Author: C.R.M.F. Cruttwell
Publisher: Chicago Review Press
Published: 2019-09-03
Total Pages: 688
ISBN-13: 0897336607
DOWNLOAD EBOOKThis vivid, detailed history of World War I presents the general reader with an accurate and readable account of the campaigns and battles, along with brilliant portraits of the leaders and generals of all countries involved. Scrupulously fair, praising and blaming friend and enemy as circumstances demand, this has become established as the classic account of the first world-wide war.
Author: Gerald Gliddon
Publisher: The History Press
Published: 2014-07-15
Total Pages: 325
ISBN-13: 0750957328
DOWNLOAD EBOOKThe latest volume in the series covering the final days of the war on the Western Front from the Allied Armies being poised to capture the Hindenburg Line to the Armistice on 11 November 1918. The book opens with the stories of seven VC-winners who took part in the Battle of the Canal du Nord on 27 September 1918. Despite enemy resistance, the British First and Third Armies advanced six miles, leading eventually to the successful capture of Cambrai.
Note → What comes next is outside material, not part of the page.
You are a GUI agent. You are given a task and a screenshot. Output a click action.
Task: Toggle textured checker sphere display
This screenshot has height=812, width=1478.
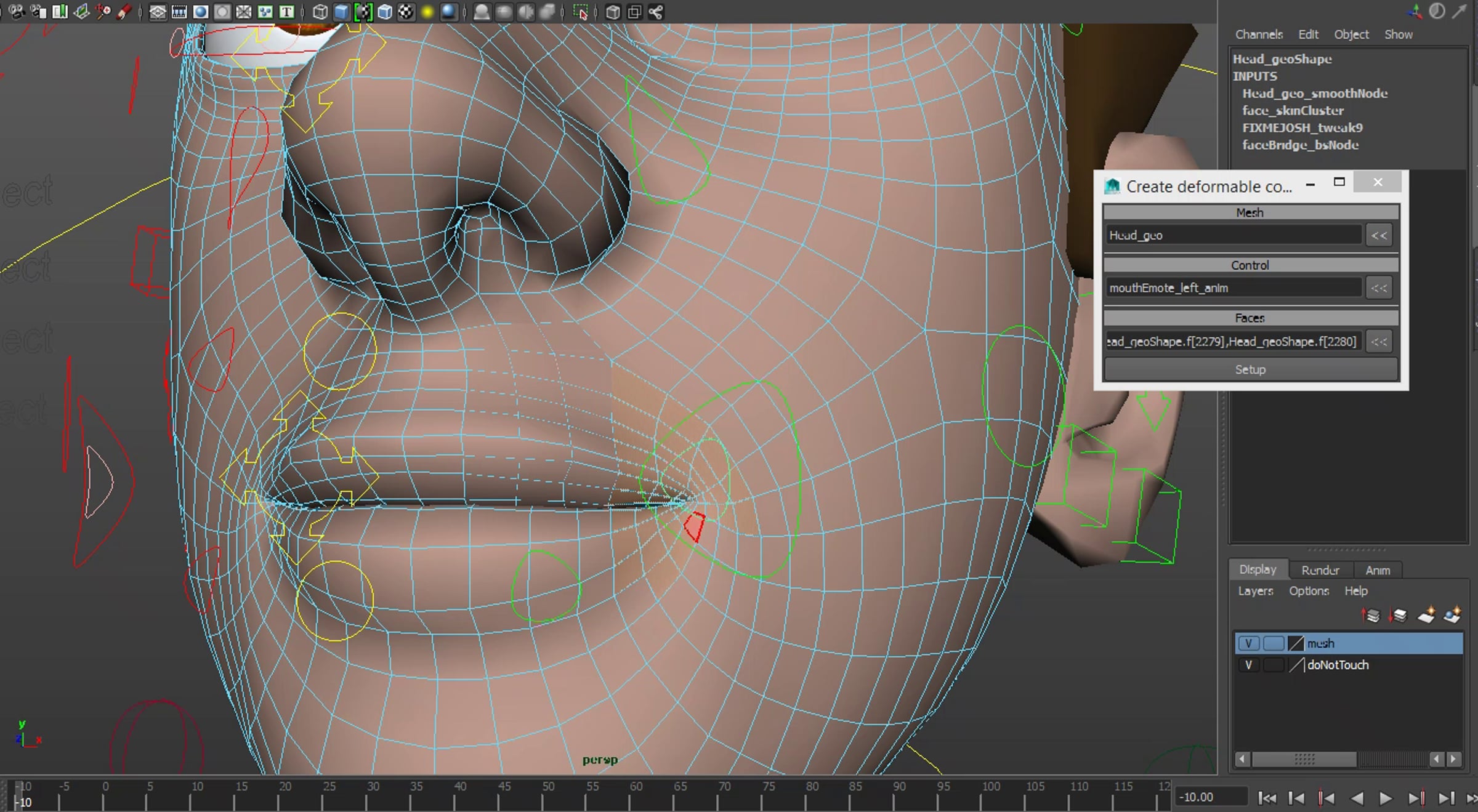point(406,12)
The last period of the war became a series of battles to capture a series of river lines. From the Battle of the Canal du Nord until Armistice Day, a period of just under six weeks, a total of 56 VCs were won in the victorious Allied advance. The VC winners came from France and Canada as well.
Author: Meirion Harries
Publisher: Random House (NY)
Published: 1997
Total Pages: 616
ISBN-13:
DOWNLOAD EBOOKExplores America's military performance during nineteen months of war with Germany in 1917 and 1918. Includes how the mobilization affected daily life at home as well as the performance of the military in Europe.